-------- INFORMATION PROVIDED --------

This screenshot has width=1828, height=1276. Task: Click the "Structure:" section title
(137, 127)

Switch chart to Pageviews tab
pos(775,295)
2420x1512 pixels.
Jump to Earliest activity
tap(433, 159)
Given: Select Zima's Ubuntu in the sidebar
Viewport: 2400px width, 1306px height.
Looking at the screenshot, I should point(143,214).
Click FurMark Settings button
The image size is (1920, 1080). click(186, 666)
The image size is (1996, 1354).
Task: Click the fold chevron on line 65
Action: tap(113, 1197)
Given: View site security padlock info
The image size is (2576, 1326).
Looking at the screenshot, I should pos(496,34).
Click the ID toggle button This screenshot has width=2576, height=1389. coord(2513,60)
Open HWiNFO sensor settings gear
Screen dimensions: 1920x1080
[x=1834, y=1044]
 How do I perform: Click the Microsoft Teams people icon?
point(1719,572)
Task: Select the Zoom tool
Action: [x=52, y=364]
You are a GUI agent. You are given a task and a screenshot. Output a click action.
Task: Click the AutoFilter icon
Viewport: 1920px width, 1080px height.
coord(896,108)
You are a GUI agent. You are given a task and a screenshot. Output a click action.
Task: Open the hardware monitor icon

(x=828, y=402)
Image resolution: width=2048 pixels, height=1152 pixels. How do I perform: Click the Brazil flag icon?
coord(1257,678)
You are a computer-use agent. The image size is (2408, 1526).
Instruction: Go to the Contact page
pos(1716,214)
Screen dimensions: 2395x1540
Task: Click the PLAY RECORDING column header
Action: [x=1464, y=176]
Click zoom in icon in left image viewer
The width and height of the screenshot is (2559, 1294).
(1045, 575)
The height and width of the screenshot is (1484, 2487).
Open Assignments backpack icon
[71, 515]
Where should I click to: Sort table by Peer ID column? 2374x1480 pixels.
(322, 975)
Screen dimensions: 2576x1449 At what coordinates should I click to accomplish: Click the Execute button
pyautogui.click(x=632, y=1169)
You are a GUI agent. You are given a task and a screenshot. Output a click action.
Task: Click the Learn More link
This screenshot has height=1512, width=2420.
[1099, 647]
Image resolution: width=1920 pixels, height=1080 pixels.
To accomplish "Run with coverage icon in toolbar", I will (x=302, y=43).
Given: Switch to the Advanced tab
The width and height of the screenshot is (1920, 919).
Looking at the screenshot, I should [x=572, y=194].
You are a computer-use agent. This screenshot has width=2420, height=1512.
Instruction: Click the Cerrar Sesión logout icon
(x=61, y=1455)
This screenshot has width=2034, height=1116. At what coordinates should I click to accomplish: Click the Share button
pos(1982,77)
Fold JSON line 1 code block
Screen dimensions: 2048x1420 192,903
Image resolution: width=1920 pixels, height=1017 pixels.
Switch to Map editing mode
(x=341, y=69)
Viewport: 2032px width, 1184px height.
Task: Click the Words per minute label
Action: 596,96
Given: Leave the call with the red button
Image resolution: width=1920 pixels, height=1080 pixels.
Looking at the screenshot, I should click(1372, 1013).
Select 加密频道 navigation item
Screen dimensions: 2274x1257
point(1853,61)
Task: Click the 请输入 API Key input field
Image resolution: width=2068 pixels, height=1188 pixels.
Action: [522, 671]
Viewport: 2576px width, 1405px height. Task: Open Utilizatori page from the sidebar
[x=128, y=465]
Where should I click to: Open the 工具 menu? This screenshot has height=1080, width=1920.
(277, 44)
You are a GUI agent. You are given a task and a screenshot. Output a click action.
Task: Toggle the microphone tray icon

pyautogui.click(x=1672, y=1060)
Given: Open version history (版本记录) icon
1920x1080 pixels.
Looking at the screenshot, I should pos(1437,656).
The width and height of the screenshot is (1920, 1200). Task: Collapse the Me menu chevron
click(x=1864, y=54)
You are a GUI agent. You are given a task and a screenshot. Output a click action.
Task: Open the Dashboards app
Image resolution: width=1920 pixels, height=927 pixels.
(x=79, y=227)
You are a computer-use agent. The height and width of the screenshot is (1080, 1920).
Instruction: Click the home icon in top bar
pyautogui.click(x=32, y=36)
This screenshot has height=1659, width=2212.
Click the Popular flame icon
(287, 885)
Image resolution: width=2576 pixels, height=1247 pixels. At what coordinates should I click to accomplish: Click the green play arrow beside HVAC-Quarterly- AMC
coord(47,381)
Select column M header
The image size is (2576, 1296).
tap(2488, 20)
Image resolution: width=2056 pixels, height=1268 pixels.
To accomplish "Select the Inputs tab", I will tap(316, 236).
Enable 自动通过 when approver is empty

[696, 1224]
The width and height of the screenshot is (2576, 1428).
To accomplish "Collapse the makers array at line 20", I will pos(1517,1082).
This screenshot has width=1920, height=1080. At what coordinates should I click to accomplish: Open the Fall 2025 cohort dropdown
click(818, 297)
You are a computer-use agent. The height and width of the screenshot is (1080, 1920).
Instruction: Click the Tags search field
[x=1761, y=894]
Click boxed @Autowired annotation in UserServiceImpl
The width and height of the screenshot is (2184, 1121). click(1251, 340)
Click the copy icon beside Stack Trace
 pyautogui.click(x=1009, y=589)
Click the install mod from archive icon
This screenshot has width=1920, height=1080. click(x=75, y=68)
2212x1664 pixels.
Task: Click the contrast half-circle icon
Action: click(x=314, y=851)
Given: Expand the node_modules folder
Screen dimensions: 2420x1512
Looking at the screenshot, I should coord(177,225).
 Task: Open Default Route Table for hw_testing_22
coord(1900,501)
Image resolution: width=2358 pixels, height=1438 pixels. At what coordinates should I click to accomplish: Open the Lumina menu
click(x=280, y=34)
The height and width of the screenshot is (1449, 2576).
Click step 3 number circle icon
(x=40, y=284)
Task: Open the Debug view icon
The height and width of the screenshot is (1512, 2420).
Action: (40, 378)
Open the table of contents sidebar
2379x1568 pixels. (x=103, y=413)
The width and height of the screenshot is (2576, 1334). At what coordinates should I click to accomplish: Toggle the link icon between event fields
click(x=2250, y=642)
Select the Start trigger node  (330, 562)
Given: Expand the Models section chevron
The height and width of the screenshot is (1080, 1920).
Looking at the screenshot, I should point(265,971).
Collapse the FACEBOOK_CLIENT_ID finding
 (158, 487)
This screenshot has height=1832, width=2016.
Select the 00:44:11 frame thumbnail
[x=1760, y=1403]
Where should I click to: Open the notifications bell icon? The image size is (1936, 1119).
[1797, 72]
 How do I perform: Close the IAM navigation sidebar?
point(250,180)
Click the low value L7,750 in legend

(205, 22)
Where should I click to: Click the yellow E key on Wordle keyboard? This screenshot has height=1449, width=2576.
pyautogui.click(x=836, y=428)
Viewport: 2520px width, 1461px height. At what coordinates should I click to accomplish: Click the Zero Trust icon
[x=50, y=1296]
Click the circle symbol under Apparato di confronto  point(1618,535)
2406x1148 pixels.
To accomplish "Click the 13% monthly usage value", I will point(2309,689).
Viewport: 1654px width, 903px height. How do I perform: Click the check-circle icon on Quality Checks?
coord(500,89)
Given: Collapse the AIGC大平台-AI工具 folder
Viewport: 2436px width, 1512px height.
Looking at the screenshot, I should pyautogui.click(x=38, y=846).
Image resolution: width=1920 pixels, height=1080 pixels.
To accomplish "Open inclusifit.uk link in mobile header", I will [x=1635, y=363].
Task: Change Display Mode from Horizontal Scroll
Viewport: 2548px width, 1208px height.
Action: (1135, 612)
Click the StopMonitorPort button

--------

Retype every line of the material above without altering anything.

This screenshot has width=1828, height=1276. Task: Click the "Structure:" section title
(137, 127)

Switch chart to Pageviews tab
pos(775,295)
2420x1512 pixels.
Jump to Earliest activity
tap(433, 159)
Given: Select Zima's Ubuntu in the sidebar
Viewport: 2400px width, 1306px height.
Looking at the screenshot, I should point(143,214).
Click FurMark Settings button
The image size is (1920, 1080). click(186, 666)
The image size is (1996, 1354).
Task: Click the fold chevron on line 65
Action: tap(113, 1197)
Given: View site security padlock info
The image size is (2576, 1326).
Looking at the screenshot, I should pos(496,34).
Click the ID toggle button This screenshot has width=2576, height=1389. coord(2513,60)
Open HWiNFO sensor settings gear
Screen dimensions: 1920x1080
[x=1834, y=1044]
 How do I perform: Click the Microsoft Teams people icon?
point(1719,572)
Task: Select the Zoom tool
Action: [x=52, y=364]
You are a GUI agent. You are given a task and a screenshot. Output a click action.
Task: Click the AutoFilter icon
Viewport: 1920px width, 1080px height.
coord(896,108)
You are a GUI agent. You are given a task and a screenshot. Output a click action.
Task: Open the hardware monitor icon

(x=828, y=402)
Image resolution: width=2048 pixels, height=1152 pixels. How do I perform: Click the Brazil flag icon?
coord(1257,678)
You are a computer-use agent. The image size is (2408, 1526).
Instruction: Go to the Contact page
pos(1716,214)
Screen dimensions: 2395x1540
Task: Click the PLAY RECORDING column header
Action: [x=1464, y=176]
Click zoom in icon in left image viewer
The width and height of the screenshot is (2559, 1294).
(1045, 575)
The height and width of the screenshot is (1484, 2487).
Open Assignments backpack icon
[71, 515]
Where should I click to: Sort table by Peer ID column? 2374x1480 pixels.
(322, 975)
Screen dimensions: 2576x1449 At what coordinates should I click to accomplish: Click the Execute button
pyautogui.click(x=632, y=1169)
You are a GUI agent. You are given a task and a screenshot. Output a click action.
Task: Click the Learn More link
This screenshot has height=1512, width=2420.
[1099, 647]
Image resolution: width=1920 pixels, height=1080 pixels.
To accomplish "Run with coverage icon in toolbar", I will (x=302, y=43).
Given: Switch to the Advanced tab
The width and height of the screenshot is (1920, 919).
Looking at the screenshot, I should [x=572, y=194].
You are a computer-use agent. This screenshot has width=2420, height=1512.
Instruction: Click the Cerrar Sesión logout icon
(x=61, y=1455)
This screenshot has width=2034, height=1116. At what coordinates should I click to accomplish: Click the Share button
pos(1982,77)
Fold JSON line 1 code block
Screen dimensions: 2048x1420 192,903
Image resolution: width=1920 pixels, height=1017 pixels.
Switch to Map editing mode
(x=341, y=69)
Viewport: 2032px width, 1184px height.
Task: Click the Words per minute label
Action: 596,96
Given: Leave the call with the red button
Image resolution: width=1920 pixels, height=1080 pixels.
Looking at the screenshot, I should click(1372, 1013).
Select 加密频道 navigation item
Screen dimensions: 2274x1257
point(1853,61)
Task: Click the 请输入 API Key input field
Image resolution: width=2068 pixels, height=1188 pixels.
Action: [522, 671]
Viewport: 2576px width, 1405px height. Task: Open Utilizatori page from the sidebar
[x=128, y=465]
Where should I click to: Open the 工具 menu? This screenshot has height=1080, width=1920.
(277, 44)
You are a GUI agent. You are given a task and a screenshot. Output a click action.
Task: Toggle the microphone tray icon

pyautogui.click(x=1672, y=1060)
Given: Open version history (版本记录) icon
1920x1080 pixels.
Looking at the screenshot, I should pos(1437,656).
The width and height of the screenshot is (1920, 1200). Task: Collapse the Me menu chevron
click(x=1864, y=54)
You are a GUI agent. You are given a task and a screenshot. Output a click action.
Task: Open the Dashboards app
Image resolution: width=1920 pixels, height=927 pixels.
(x=79, y=227)
You are a computer-use agent. The height and width of the screenshot is (1080, 1920).
Instruction: Click the home icon in top bar
pyautogui.click(x=32, y=36)
This screenshot has height=1659, width=2212.
Click the Popular flame icon
(287, 885)
Image resolution: width=2576 pixels, height=1247 pixels. At what coordinates should I click to accomplish: Click the green play arrow beside HVAC-Quarterly- AMC
coord(47,381)
Select column M header
The image size is (2576, 1296).
tap(2488, 20)
Image resolution: width=2056 pixels, height=1268 pixels.
To accomplish "Select the Inputs tab", I will tap(316, 236).
Enable 自动通过 when approver is empty

[696, 1224]
The width and height of the screenshot is (2576, 1428).
To accomplish "Collapse the makers array at line 20", I will pos(1517,1082).
This screenshot has width=1920, height=1080. At what coordinates should I click to accomplish: Open the Fall 2025 cohort dropdown
click(818, 297)
You are a computer-use agent. The height and width of the screenshot is (1080, 1920).
Instruction: Click the Tags search field
[x=1761, y=894]
Click boxed @Autowired annotation in UserServiceImpl
The width and height of the screenshot is (2184, 1121). click(1251, 340)
Click the copy icon beside Stack Trace
 pyautogui.click(x=1009, y=589)
Click the install mod from archive icon
This screenshot has width=1920, height=1080. click(x=75, y=68)
2212x1664 pixels.
Task: Click the contrast half-circle icon
Action: click(x=314, y=851)
Given: Expand the node_modules folder
Screen dimensions: 2420x1512
Looking at the screenshot, I should coord(177,225).
 Task: Open Default Route Table for hw_testing_22
coord(1900,501)
Image resolution: width=2358 pixels, height=1438 pixels. At what coordinates should I click to accomplish: Open the Lumina menu
click(x=280, y=34)
The height and width of the screenshot is (1449, 2576).
Click step 3 number circle icon
(x=40, y=284)
Task: Open the Debug view icon
The height and width of the screenshot is (1512, 2420).
Action: (40, 378)
Open the table of contents sidebar
2379x1568 pixels. (x=103, y=413)
The width and height of the screenshot is (2576, 1334). At what coordinates should I click to accomplish: Toggle the link icon between event fields
click(x=2250, y=642)
Select the Start trigger node  (330, 562)
Given: Expand the Models section chevron
The height and width of the screenshot is (1080, 1920).
Looking at the screenshot, I should point(265,971).
Collapse the FACEBOOK_CLIENT_ID finding
 (158, 487)
This screenshot has height=1832, width=2016.
Select the 00:44:11 frame thumbnail
[x=1760, y=1403]
Where should I click to: Open the notifications bell icon? The image size is (1936, 1119).
[1797, 72]
 How do I perform: Close the IAM navigation sidebar?
point(250,180)
Click the low value L7,750 in legend

(205, 22)
Where should I click to: Click the yellow E key on Wordle keyboard? This screenshot has height=1449, width=2576.
pyautogui.click(x=836, y=428)
Viewport: 2520px width, 1461px height. At what coordinates should I click to accomplish: Click the Zero Trust icon
[x=50, y=1296]
Click the circle symbol under Apparato di confronto  point(1618,535)
2406x1148 pixels.
To accomplish "Click the 13% monthly usage value", I will point(2309,689).
Viewport: 1654px width, 903px height. How do I perform: Click the check-circle icon on Quality Checks?
coord(500,89)
Given: Collapse the AIGC大平台-AI工具 folder
Viewport: 2436px width, 1512px height.
Looking at the screenshot, I should pyautogui.click(x=38, y=846).
Image resolution: width=1920 pixels, height=1080 pixels.
To accomplish "Open inclusifit.uk link in mobile header", I will [x=1635, y=363].
Task: Change Display Mode from Horizontal Scroll
Viewport: 2548px width, 1208px height.
Action: (1135, 612)
Click the StopMonitorPort button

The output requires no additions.